Exercise instructions: In the listing below, find the line that contains "Task: Switch to the 进程 tab" and the line that contains "Given: Open the Monitor menu item". Quote both and every line between them, exactly, and nothing more.

Data to process:
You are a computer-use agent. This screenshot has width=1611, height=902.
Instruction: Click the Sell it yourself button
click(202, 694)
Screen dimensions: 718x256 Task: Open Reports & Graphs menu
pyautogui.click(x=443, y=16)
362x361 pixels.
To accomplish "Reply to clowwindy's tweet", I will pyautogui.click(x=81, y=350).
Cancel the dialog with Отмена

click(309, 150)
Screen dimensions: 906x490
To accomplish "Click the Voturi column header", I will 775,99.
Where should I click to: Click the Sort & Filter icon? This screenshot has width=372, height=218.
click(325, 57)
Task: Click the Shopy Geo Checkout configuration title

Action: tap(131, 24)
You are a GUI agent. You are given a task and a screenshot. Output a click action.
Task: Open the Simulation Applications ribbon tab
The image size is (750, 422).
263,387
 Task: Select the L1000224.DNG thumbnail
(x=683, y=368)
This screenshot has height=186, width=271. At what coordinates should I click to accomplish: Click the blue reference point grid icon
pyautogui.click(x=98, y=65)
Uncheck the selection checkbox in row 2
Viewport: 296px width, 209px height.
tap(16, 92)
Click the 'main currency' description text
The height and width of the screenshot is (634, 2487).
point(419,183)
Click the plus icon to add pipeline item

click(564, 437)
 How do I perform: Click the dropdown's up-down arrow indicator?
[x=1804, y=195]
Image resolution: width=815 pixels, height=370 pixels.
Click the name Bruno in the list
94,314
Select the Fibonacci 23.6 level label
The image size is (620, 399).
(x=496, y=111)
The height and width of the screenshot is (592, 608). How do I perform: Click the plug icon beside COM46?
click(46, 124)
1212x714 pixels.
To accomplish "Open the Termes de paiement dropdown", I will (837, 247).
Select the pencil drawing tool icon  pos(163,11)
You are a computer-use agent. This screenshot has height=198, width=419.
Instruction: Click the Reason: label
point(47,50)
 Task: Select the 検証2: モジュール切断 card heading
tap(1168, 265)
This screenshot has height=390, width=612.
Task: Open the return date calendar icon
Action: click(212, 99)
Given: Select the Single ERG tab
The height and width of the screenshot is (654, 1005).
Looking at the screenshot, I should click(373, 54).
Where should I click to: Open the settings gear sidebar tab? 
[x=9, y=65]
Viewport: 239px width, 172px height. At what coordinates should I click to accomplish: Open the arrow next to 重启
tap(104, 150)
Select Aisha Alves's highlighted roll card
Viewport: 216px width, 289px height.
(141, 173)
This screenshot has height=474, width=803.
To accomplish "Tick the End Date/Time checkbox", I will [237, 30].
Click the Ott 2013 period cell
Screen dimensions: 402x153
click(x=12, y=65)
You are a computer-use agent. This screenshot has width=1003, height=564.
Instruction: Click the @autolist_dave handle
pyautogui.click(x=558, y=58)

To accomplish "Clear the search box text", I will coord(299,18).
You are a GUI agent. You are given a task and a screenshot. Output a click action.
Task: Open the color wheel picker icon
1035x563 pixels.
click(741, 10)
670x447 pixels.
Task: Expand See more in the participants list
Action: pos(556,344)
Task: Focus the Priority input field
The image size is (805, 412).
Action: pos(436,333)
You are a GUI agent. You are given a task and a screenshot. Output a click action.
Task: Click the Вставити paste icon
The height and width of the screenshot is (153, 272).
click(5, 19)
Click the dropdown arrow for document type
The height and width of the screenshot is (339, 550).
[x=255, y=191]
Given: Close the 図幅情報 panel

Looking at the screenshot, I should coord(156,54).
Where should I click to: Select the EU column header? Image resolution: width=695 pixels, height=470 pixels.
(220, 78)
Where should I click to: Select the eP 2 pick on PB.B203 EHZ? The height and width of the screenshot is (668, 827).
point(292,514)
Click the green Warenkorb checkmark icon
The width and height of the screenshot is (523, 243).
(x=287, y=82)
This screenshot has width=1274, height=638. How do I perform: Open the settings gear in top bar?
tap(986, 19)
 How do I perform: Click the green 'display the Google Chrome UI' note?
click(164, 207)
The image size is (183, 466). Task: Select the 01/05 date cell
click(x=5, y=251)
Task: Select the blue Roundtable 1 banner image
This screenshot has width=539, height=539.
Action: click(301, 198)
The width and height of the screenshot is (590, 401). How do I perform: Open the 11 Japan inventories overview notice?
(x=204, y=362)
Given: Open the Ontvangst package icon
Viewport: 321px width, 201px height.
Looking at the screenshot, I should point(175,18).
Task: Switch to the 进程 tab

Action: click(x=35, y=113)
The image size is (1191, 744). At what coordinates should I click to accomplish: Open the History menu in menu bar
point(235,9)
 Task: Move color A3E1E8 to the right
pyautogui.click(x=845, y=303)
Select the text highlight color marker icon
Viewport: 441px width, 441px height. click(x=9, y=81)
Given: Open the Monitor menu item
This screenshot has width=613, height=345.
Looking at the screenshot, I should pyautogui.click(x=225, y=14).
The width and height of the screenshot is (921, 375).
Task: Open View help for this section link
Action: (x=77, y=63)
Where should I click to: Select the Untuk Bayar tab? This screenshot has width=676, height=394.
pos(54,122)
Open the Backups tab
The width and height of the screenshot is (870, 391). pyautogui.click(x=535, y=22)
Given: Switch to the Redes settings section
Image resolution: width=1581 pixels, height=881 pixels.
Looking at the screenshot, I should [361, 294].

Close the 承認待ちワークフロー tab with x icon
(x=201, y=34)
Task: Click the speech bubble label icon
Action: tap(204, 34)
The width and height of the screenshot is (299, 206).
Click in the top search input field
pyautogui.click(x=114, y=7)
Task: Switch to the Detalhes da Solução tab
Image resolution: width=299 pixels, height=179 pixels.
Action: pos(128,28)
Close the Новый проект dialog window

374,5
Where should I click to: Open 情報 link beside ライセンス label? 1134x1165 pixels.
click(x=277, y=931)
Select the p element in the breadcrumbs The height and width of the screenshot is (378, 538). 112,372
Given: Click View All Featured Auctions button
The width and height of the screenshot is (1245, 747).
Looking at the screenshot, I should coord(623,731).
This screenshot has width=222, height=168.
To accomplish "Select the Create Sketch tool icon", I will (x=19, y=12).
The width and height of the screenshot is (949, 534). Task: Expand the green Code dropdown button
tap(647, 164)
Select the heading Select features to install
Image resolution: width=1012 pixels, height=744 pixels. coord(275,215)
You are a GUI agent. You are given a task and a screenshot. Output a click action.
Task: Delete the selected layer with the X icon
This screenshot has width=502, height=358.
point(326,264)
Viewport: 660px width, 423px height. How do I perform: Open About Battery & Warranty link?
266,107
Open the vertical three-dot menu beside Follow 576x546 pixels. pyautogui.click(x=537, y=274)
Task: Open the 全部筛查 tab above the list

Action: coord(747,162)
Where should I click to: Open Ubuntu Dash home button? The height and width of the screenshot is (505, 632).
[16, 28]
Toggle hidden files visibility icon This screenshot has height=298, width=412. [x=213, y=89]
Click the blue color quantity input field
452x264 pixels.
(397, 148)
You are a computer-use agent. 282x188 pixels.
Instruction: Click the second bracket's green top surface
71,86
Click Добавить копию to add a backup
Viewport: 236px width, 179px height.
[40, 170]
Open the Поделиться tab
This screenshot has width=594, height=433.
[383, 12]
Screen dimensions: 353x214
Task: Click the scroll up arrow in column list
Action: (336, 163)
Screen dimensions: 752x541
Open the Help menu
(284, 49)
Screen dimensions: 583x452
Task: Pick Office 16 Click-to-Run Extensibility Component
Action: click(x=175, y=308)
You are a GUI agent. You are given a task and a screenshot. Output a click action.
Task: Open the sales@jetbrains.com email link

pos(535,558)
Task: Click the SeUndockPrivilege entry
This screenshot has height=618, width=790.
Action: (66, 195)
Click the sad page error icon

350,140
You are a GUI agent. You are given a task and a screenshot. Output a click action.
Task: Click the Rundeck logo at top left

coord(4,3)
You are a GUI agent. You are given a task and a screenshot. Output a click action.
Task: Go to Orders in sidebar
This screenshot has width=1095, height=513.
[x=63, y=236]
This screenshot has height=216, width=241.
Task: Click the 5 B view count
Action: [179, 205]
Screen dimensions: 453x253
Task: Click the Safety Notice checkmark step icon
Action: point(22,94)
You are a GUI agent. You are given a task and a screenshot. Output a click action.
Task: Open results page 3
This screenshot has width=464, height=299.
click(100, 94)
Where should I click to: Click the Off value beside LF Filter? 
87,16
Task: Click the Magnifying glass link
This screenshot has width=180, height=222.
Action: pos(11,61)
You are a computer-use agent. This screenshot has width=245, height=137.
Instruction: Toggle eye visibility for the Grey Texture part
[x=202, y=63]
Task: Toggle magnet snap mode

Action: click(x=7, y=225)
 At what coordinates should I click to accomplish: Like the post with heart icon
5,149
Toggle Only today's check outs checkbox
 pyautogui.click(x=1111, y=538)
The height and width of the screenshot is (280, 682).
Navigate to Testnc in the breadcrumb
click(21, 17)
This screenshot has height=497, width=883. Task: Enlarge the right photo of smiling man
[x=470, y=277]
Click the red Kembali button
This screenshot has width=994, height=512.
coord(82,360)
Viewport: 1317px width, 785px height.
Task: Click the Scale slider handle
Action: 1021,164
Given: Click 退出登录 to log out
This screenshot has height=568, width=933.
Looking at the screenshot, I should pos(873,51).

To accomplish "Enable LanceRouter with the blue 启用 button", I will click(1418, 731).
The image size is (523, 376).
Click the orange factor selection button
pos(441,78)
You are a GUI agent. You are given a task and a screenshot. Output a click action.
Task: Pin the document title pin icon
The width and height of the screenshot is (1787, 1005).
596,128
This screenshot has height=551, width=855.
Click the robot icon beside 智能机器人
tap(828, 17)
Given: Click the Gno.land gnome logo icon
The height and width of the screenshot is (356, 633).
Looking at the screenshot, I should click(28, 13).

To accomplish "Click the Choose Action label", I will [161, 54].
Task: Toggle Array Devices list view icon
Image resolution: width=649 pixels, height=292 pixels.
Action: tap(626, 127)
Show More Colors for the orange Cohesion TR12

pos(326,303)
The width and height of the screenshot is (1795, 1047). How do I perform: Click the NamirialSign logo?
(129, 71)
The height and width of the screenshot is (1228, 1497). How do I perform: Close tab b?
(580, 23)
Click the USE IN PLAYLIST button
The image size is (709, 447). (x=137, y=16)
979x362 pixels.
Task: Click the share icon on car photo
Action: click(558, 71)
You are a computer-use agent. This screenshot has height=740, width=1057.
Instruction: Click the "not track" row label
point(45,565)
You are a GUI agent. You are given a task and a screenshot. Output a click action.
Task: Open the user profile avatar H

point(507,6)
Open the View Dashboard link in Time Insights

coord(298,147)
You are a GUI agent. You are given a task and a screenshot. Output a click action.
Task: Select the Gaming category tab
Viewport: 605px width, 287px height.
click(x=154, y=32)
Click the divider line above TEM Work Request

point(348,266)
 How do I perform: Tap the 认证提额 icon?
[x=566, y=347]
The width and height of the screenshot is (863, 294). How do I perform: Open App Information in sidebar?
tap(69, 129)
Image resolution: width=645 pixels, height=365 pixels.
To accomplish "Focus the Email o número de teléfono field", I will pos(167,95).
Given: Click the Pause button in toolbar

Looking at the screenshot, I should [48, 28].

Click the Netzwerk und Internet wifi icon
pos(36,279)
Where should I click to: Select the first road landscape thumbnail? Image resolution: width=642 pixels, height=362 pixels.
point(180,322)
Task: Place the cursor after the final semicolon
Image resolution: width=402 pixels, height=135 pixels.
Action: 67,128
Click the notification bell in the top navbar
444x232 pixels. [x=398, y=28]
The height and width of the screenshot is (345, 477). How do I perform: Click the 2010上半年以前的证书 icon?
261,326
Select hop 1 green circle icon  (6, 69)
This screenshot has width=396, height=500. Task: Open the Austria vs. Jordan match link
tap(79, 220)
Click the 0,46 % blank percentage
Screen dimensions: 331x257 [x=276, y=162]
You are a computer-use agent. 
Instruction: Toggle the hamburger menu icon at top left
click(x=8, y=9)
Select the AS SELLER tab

Task output:
Task: Switch to the 进程 tab

Action: click(x=35, y=113)
The image size is (1191, 744). At what coordinates should I click to accomplish: Open the History menu in menu bar
point(235,9)
 Task: Move color A3E1E8 to the right
pyautogui.click(x=845, y=303)
Select the text highlight color marker icon
Viewport: 441px width, 441px height. click(x=9, y=81)
Given: Open the Monitor menu item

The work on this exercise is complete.